Bill Murray names the best performance in cinema history: “Some of the greatest acting I’d ever seen”
Some actors grow up dreaming of performing on stage and screen, others find their way into it by accident, and more than a few, including Bill Murray, immediately realise where their futures lay by watching a movie or performance that changes everything.
Before turning his attention toward the performing arts, he wasn’t really sure what he wanted to do with his life. Murray briefly attended university, but dropped out, and on his 20th birthday, he was arrested at a Chicago airport for attempting to smuggle cannabis into the city, so his prospects weren’t great.
Fortunately, his brother, Brian Doyle-Murray, invited him to try his luck at Chicago’s famed Second City comedy troupe, and when he moved to New York City to pursue his newfound dream, he was hand-picked by John Belushi to appear on The National Lampoon Radio Hour, which led him directly to Saturday Night Live and everything else that’s followed in the last 50 years.
He didn’t wake up one day and decide that acting was his true calling, but neither is that a million miles away from the truth. All it took was an Academy Award-winning performance in a ‘Best Picture’-winning film, which also happens to be John Wayne’s all-time favourite, and Murray knew what he wanted to do.
“Someone I thought who was really great was Paul Scofield, when he played Thomas [More],” Murray explained, referencing Fred Zinnemann’s 1966 historical drama, A Man for All Seasons, as the actor who delivered a performance that convinced him that he could at least try and follow in their footsteps.
“I thought that was some of the greatest acting I’d ever seen,” he continued. “I thought, there was a man who was going through absolutely all the questions of life and death, what he was going to make the meaning of his life about. He doubled down on whatever he thought to be the meaning of his purpose on earth.”

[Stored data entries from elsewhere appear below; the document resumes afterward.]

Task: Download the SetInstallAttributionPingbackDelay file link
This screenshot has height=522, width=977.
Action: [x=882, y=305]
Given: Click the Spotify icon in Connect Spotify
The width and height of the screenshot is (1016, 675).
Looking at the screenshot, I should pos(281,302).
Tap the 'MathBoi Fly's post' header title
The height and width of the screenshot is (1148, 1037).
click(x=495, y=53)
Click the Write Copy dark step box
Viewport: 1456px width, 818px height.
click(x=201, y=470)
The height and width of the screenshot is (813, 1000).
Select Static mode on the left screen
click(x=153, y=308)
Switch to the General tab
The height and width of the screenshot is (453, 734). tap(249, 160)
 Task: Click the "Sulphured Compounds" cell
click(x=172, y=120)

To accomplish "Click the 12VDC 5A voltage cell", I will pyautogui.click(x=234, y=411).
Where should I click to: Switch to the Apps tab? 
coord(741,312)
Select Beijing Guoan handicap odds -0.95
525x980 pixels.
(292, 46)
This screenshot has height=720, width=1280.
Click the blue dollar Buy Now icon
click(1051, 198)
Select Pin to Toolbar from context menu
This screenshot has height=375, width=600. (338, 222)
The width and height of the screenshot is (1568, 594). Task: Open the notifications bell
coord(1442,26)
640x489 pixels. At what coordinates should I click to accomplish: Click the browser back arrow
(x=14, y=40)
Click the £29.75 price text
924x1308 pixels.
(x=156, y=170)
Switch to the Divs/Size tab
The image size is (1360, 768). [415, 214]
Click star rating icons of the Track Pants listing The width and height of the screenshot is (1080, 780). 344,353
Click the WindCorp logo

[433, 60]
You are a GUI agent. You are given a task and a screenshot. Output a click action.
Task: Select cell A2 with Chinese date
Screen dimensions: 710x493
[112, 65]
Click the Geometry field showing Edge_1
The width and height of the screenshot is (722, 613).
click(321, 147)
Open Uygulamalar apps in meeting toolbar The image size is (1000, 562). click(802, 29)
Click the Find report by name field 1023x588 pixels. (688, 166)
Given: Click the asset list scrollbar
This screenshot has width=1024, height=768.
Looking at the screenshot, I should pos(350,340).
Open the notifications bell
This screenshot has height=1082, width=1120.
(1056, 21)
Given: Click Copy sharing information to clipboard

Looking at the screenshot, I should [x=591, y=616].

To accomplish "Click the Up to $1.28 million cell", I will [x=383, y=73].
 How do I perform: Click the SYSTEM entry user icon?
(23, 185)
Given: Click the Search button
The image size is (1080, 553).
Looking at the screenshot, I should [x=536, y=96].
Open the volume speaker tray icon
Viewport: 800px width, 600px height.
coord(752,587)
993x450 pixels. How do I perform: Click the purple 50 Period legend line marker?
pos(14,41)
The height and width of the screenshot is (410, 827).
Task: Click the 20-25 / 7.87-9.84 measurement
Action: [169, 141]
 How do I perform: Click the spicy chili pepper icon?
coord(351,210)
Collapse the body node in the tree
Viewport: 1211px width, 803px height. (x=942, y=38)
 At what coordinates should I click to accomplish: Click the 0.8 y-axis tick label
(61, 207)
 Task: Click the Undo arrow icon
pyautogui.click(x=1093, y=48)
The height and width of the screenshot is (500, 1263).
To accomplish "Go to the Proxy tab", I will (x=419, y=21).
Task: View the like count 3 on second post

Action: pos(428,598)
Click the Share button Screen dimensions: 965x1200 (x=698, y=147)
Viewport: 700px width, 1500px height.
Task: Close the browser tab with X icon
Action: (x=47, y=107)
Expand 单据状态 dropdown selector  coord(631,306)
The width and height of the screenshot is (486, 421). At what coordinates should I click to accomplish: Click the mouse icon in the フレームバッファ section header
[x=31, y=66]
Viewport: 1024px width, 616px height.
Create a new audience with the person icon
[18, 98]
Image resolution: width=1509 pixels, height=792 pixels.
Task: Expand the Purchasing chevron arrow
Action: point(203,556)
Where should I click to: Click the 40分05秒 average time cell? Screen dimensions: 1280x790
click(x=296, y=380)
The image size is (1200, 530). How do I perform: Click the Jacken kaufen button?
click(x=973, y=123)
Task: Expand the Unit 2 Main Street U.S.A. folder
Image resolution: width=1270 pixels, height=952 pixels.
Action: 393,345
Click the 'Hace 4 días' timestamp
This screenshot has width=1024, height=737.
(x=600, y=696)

A surprisingly profound answer from an actor and comic who made their name on SNL before mastering their signature style of acerbic, dry, and impassive delivery on the silver screen. A British period piece about a knight of the realm refusing to lean on the Pope to try to annul the marriage between Henry VIII and Catherine of Aragon doesn’t sound very Murray-esque, but Scofield’s work was inspirational.
In more ways than one, too; he didn’t only cite it as the performance that influenced his chosen career path, but he also suggested that he’s been subliminally imitating the protagonist ever since. “And that’s accidentally what’s happened to me,” he added. “That I’ve tried to make that my life, too.”
A six-time Oscar-winning 16th-century drama may not leap out as the kind of thing that would provide a formative, pivotal, and life-altering moment for somebody who achieved fame, stardom, and fortune through making people laugh, but without A Man for All Seasons, there wouldn’t be a Bill Murray as audiences have come to know, love, and loathe in equal measure.